=== Entries provided ===
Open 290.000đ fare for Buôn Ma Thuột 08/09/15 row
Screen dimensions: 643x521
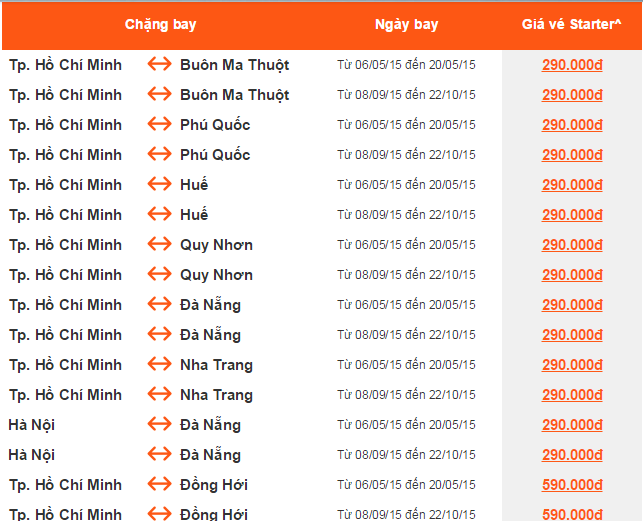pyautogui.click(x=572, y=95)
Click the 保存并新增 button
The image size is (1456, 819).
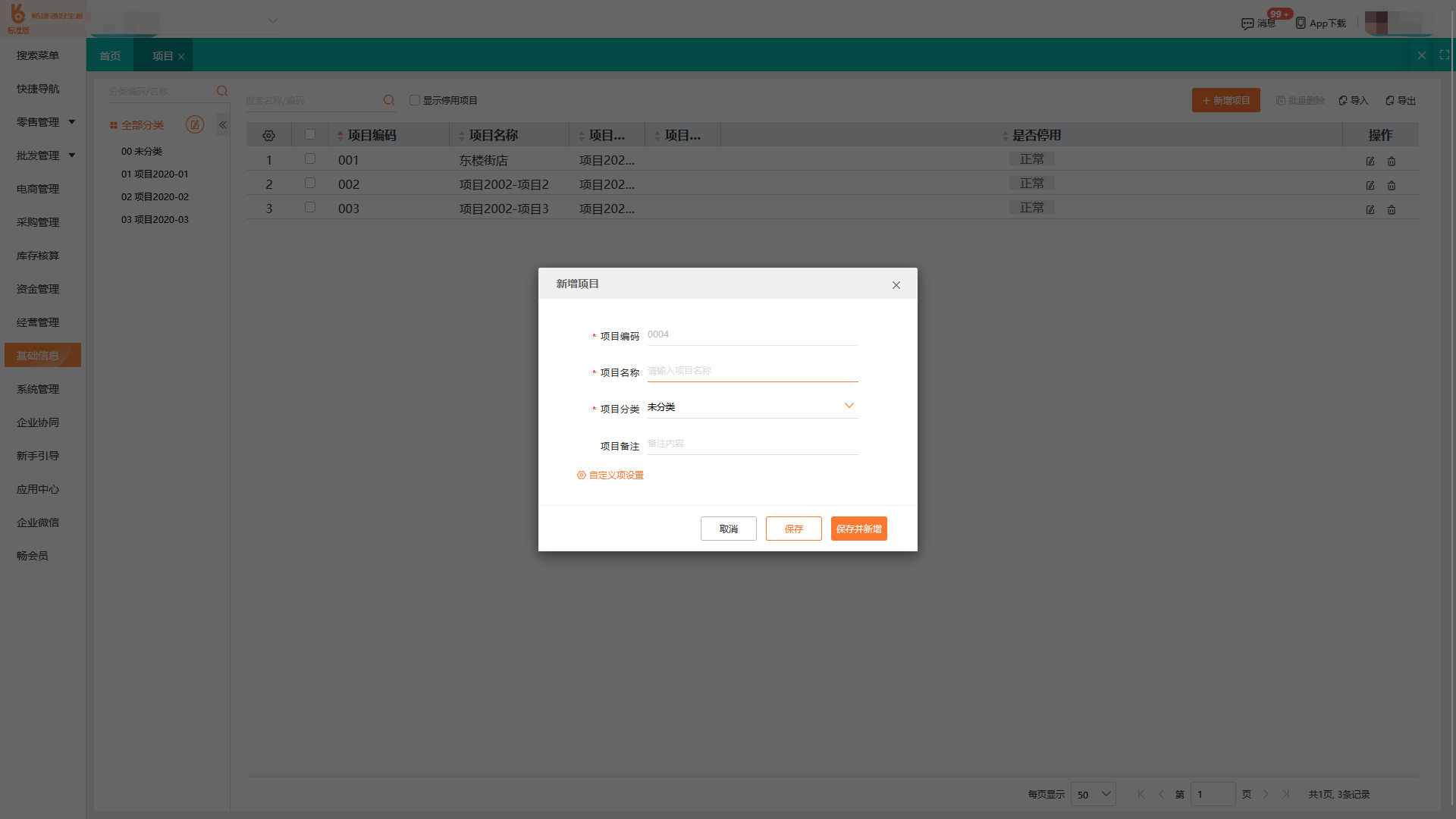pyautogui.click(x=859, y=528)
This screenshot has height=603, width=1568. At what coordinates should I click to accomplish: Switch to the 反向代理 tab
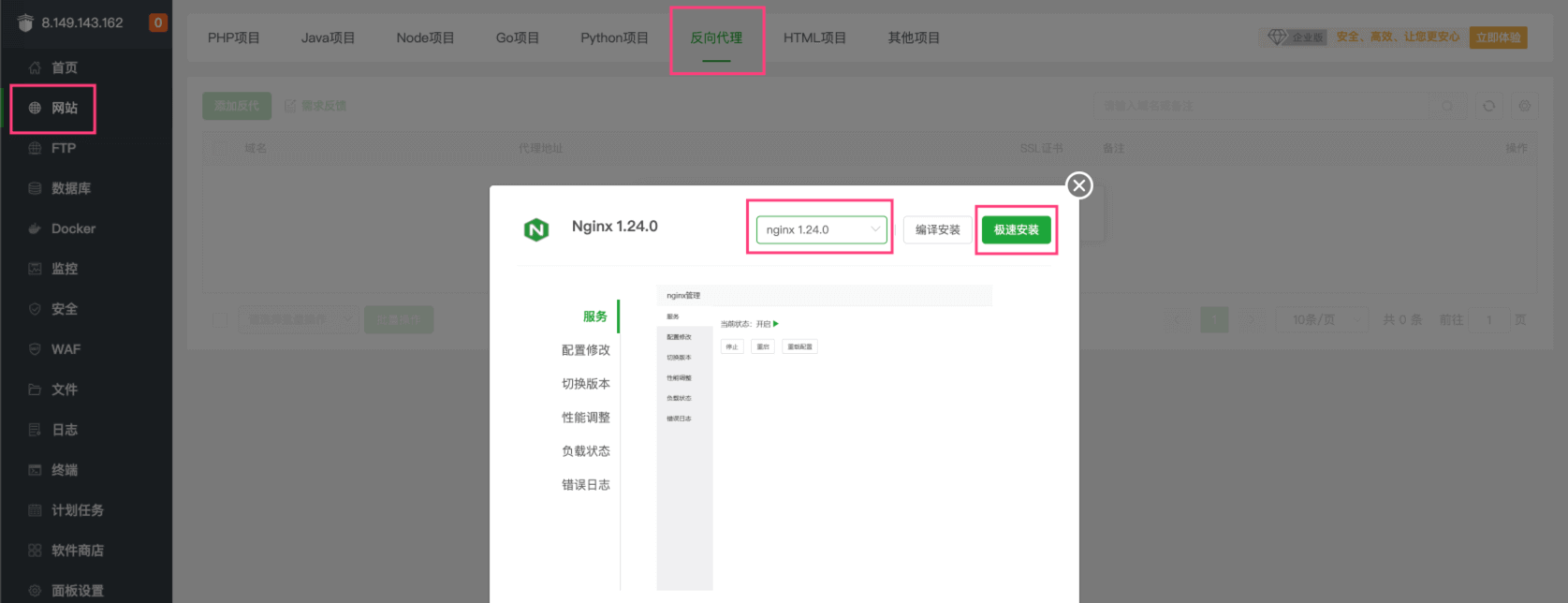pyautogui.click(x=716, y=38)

=== About this exercise ===
Once the line containing "Click the 保存并新增 button" is located, write out exactly that line and each one after it to the end of the records above, excluding pictures and nothing else.

=== Exercise solution ===
Click the 保存并新增 button
The image size is (1456, 819).
pyautogui.click(x=859, y=528)
This screenshot has height=603, width=1568. At what coordinates should I click to accomplish: Switch to the 反向代理 tab
pyautogui.click(x=716, y=38)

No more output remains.